Mixed herd success

First: I know there are many reasons to not turn a mare and baby out with geldings and a young maiden mare. I had no plans on turning him out with the whole group, but had been letting my baby sitter type gelding (Ty) spend the night with mom and baby recently b/c I thought he needed a friend–and Ty was the one I found standing on guard over him after his first escape.

My 3 month old colt has somehow gotten out of the mare and baby paddock twice now and in with my 2 performance geldings and 4 year old filly, and cut his head pretty badly each time-we think probably in his frenzy to get back with his mom. The first time, we think he went under the fence, it was bent and there were clear marks of some drama in the night, he had a couple kick marks and a bad cut on his nose. This second time, we can’t find a single way he could have gotten out. The fence is 4’9"-5’, woven wire. He cut a different part of his head, and had to get stitches again–not a single kick mark. So, I figured he’d fare better out with his mom to watch him than out there by himself and bit the bullet and turned them out.

It is going great! He’s loving playing with his big uncles and the 4 year old plays with him too. I’m very thankful that they are all doing so well, and that I’m not having nightmares about him getting out anymore (still wish I’d had a camera to see how he got out).

I’m not suggesting others try, and I don’t plan on doing this next year as a default, but it is a relief to see that my little herd does well with babies and I wanted to share with people who probably understand the feeling of fear when you go out to feed and don’t see the baby in with his mom!

Hey, mine go out into a mixed herd, and it has worked very well for me for a number of years now. I make sure that everyone has had a look at each other, met over the fence, and then take the chance and let them in together on a permanent basis. It takes a herd to raise a foal. Mom gets a rest. Younger fillies get some experience baby sitting. Geldings can adopt foals on a part time basis, take a youngster under the wing and help raise him, even when the foal is still returning to mom for milk.

When we first moved to this farm, and not as much was built yet, I had one very early filly, and another foal coming and needing the one foaling stall later in the spring. I had few options, other than let the first filly (and her mom) out into a paddock with three yearling geldings, who had been next door to her since she was born. They had met. You have never seen three yearling geldings be more careful, more protective, more delighted with their new charge. Not a mark on anyone, and the 3 month old filly bossed everyone around, ruled the roost. She is still a confident leader type of gal, a warrior princess.

Especially if you are located in an area where predation from cougars, wolves etc is a possibility, a young foal is safest out with a herd, a ward of the herd. The herd never sleeps, they post sentries, and care of the youngsters is a prime directive.

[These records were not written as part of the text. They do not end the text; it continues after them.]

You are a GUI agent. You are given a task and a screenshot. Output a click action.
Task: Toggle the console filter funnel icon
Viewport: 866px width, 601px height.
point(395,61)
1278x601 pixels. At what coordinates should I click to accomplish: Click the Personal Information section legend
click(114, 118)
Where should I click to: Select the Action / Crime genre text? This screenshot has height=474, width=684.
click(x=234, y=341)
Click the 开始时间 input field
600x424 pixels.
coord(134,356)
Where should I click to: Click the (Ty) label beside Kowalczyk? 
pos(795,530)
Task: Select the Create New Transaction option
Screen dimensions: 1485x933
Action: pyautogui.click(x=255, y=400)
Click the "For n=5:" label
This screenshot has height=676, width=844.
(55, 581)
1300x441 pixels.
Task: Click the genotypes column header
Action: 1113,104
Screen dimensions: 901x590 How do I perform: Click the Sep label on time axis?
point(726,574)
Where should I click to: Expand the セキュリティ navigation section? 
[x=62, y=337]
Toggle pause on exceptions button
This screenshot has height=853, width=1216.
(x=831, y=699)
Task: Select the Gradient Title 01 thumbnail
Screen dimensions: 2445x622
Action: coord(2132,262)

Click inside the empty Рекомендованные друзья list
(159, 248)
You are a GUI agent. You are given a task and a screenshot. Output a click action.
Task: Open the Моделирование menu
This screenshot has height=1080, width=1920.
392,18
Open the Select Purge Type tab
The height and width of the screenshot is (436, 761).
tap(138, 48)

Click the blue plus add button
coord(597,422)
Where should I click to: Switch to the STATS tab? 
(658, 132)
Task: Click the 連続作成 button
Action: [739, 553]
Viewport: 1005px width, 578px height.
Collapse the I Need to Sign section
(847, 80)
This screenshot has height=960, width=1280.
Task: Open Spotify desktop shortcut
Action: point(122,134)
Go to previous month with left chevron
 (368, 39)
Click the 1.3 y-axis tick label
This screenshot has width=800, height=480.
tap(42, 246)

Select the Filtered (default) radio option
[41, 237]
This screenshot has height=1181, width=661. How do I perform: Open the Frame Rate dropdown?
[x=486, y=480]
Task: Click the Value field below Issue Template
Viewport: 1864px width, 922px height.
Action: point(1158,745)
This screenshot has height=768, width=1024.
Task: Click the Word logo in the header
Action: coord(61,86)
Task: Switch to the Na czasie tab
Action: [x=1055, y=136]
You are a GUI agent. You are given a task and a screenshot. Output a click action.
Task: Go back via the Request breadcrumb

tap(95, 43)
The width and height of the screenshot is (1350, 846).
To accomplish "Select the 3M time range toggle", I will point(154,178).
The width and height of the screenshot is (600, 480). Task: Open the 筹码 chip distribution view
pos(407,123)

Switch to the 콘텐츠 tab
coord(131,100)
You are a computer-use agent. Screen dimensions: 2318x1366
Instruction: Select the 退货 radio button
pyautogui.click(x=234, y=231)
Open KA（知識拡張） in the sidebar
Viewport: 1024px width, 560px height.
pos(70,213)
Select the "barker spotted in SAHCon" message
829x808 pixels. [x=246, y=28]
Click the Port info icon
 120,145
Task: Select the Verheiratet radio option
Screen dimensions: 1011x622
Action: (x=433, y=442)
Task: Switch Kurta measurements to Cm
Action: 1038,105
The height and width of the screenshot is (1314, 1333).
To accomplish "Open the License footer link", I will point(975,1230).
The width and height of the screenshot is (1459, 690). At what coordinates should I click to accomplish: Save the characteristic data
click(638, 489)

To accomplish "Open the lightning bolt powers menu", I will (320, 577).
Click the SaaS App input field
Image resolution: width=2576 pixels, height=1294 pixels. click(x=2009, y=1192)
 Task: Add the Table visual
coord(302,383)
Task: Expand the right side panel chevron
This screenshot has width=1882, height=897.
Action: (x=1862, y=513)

There is always risk, with any and every decision we make regarding horses. None are intrinsically “right” or “wrong”, they just carry risk, and have pay offs. We all have to make our decisions as best as we can, and assume the risks associated with those decisions. A foal raised in isolation is also at risk. At risk of not developing “normally” as a horse, in a herd of horses. At risk of not getting enough running around. At risk of being a social misfit due to being raised alone, or not in a mixed herd.

I’m glad it’s working well for you too! I would have been less concerned with just my boys–they were both raised in a herd setting at my parents and are wonderful with babies. The 4 year old mare wasn’t even turned out with other horses form 2-3 (before I got her)–she is the one I was worried about, but she’s been great with him!

Your point about risk is so true. I might print it off and put it on my wall! Just seems like the safer I try to keep them, as opposed to the rather rugged upbringing my other horses had, the more they all manage to get hurt.

Depends on the herd and its inhabitants, but I’ve been doing mixed herd adults for 10 years. My 2014 colt is/was out with his donkey uncles and his mom. I’ve never found the need to separate by gender - only by personality when necessary.

The farm I board at has two options…Day (all geldings) or night (mares, geldings, ponies). And that’s that…

[QUOTE=Personal Champ;8726414]
Depends on the herd and its inhabitants, but I’ve been doing mixed herd adults for 10 years. My 2014 colt is/was out with his donkey uncles and his mom. I’ve never found the need to separate by gender - only by personality when necessary.[/QUOTE]

I’ve never separated by gender, just was trying to keep the little guy from being out with the big guys and girls–but he took care of the decision for me. :slight_smile:

My homebred foal’s dam had been well acclimated to living with 2 geldings. It was not a big deal putting her and her foal back in with them after about 3 weeks, once he was strong enough and accustomed to the bigger pasture with just him and his mom for a week or so.

The one gelding has grown up in mixed gender herds for all but brief stints in his life.

All our mares and foals go out with the “herd” of other mares and foals, youngsters (both geldings and fillies), plus all the adults (geldings, open and bred mares, never bred mares), and we’ve never had a problem. All boys get gelded by 6 months, or they are in a smaller herd of ungelded boys and and adult gelding or two to keep them civil. We’ve never had a problem.

mixed herd once they are strong enough to keep up as long as its a stable herd hierarchy, wouldn’t do it with a herd that has horses coming and going (for both the squabbling caused by sorting out the pecking order and biosecurity viewpoint). I find horses raised in a mixed herd have better social skills and settle in better when they change herds.

I put my weanling out with my 12 year old gelding and a 23 year old mare when she got here this winter. They are doing great. This is the second baby that gelding has raised. He is very high strung under saddle but he is GREAT with babies! Makes me feel like he earns his keep! :lol:

He has the perfect mix of teaching her manners without hurting her.